#### [Exercise instructions]
Search the entries below for the word "computer" and copy every line where it appears.

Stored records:
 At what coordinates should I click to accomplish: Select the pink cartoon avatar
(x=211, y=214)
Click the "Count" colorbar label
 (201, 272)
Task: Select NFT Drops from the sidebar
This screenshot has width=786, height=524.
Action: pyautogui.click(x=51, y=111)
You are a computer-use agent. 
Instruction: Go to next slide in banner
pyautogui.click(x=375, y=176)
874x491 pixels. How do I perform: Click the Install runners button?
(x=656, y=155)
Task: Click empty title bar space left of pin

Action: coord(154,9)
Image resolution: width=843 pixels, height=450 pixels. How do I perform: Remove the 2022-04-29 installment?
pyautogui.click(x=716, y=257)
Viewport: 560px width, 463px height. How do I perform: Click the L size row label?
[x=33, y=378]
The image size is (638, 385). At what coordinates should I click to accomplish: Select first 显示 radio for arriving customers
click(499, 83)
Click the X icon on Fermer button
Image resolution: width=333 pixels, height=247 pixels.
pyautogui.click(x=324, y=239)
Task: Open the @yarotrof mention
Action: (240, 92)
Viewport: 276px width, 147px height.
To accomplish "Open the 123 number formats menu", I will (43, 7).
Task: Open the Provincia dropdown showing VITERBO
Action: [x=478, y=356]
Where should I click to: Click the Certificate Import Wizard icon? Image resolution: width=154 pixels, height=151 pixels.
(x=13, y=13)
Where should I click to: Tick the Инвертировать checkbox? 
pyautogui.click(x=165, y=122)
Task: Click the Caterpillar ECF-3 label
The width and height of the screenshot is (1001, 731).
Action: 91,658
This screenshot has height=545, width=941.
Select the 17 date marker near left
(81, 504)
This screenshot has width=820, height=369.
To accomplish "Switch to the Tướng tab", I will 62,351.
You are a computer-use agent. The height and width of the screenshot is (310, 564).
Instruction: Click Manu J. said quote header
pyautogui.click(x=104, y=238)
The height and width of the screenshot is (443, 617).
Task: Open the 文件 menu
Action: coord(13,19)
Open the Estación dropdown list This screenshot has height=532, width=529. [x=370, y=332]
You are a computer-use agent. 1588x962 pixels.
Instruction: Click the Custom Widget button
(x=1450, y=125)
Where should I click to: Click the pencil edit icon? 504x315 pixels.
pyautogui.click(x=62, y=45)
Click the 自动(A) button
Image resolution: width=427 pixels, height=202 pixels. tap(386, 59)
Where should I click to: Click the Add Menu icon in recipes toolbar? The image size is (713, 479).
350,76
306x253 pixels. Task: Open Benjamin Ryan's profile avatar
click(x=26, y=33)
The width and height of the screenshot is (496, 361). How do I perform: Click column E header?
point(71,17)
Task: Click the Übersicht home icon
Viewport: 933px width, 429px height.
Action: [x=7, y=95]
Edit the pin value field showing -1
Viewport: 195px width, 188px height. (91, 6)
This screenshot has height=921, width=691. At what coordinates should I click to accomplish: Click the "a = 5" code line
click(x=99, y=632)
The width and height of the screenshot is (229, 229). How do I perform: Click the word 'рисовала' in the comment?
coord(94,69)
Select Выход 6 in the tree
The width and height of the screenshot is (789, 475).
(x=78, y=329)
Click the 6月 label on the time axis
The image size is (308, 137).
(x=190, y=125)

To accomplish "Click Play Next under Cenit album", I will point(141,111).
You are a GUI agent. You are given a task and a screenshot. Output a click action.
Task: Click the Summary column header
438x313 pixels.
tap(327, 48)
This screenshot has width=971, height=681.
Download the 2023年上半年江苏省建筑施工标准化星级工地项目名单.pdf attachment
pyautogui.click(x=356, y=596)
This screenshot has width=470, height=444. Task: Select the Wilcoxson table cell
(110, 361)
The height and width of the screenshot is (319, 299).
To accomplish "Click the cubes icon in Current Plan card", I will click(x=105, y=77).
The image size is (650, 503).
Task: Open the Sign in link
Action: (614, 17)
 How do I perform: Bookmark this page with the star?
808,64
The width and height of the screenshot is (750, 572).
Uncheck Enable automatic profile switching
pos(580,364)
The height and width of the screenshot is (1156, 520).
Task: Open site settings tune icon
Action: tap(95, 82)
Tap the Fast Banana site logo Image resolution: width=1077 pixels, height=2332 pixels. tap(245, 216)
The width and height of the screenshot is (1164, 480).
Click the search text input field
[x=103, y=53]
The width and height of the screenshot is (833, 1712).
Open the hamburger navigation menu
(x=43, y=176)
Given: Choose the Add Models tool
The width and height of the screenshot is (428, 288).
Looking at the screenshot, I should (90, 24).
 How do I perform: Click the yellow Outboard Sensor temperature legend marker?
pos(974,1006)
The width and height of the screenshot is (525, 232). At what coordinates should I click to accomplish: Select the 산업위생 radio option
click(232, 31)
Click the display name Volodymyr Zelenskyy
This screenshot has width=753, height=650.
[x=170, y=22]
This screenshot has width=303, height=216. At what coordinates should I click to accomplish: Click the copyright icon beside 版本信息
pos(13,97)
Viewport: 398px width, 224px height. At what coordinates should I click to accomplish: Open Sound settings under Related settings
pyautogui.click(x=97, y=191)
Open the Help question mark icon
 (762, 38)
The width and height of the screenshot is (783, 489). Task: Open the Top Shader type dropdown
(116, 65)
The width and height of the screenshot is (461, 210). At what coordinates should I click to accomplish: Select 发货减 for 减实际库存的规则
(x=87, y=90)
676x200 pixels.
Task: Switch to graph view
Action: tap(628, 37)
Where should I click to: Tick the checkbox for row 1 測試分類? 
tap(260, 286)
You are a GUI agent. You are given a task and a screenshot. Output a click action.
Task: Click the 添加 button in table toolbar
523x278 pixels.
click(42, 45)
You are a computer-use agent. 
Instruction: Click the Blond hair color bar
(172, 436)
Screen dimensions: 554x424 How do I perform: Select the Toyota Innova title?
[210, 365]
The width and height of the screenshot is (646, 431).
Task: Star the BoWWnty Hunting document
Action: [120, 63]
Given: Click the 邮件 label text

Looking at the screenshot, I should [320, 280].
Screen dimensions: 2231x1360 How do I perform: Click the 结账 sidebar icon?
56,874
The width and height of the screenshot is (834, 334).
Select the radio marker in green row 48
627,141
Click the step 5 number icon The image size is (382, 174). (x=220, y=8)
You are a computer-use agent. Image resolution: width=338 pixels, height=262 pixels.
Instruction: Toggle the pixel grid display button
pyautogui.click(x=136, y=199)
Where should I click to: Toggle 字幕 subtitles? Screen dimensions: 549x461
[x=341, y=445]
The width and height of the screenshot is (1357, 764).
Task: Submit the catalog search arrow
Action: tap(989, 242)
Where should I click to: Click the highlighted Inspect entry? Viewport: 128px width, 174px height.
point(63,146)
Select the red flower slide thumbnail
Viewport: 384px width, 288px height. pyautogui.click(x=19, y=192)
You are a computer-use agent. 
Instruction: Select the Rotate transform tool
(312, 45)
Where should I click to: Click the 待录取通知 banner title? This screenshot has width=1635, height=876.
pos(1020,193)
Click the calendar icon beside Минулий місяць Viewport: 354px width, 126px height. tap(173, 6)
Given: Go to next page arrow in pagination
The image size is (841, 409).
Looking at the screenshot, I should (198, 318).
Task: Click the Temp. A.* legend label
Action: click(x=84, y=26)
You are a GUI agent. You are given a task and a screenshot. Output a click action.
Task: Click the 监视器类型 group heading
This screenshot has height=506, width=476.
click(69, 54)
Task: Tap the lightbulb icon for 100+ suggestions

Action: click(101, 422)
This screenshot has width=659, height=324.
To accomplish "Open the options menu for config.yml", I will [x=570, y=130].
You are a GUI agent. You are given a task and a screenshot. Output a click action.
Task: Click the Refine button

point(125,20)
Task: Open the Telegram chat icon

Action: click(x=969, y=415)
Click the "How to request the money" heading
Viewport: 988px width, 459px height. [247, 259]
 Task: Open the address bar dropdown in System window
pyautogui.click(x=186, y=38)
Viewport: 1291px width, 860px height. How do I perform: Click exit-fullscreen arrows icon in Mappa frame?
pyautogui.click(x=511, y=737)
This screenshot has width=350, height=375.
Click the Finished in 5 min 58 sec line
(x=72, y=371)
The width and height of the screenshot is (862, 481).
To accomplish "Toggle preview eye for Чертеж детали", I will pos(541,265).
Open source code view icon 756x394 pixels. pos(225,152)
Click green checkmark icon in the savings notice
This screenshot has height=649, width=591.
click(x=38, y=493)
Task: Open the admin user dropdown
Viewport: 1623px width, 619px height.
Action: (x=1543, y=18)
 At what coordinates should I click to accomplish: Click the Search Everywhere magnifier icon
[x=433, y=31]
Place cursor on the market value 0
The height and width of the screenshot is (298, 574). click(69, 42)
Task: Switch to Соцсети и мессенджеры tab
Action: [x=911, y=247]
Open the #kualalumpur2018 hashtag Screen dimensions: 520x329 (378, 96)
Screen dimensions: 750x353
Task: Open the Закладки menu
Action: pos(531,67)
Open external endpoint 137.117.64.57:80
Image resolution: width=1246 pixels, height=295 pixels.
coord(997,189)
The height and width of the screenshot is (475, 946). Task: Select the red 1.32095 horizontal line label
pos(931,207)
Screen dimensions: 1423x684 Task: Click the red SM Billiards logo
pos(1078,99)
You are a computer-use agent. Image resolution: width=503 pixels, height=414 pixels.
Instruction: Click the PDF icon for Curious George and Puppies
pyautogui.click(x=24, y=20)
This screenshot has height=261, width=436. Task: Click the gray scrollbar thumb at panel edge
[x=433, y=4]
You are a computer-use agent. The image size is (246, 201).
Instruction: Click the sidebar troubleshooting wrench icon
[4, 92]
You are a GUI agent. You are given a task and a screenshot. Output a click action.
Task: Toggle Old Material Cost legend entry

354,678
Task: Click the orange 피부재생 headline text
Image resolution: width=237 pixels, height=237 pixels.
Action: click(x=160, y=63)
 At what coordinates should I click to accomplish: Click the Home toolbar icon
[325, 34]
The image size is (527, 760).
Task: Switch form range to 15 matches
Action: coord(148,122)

#### [Reply to the task]
You are a computer-use agent. 
You are a computer-use agent. The height and width of the screenshot is (310, 564).
You are a computer-use agent. 1588x962 pixels.
You are a computer-use agent. 
You are a computer-use agent. Image resolution: width=338 pixels, height=262 pixels.
You are a computer-use agent. 
You are a computer-use agent. Image resolution: width=503 pixels, height=414 pixels.
You are a computer-use agent. The image size is (246, 201).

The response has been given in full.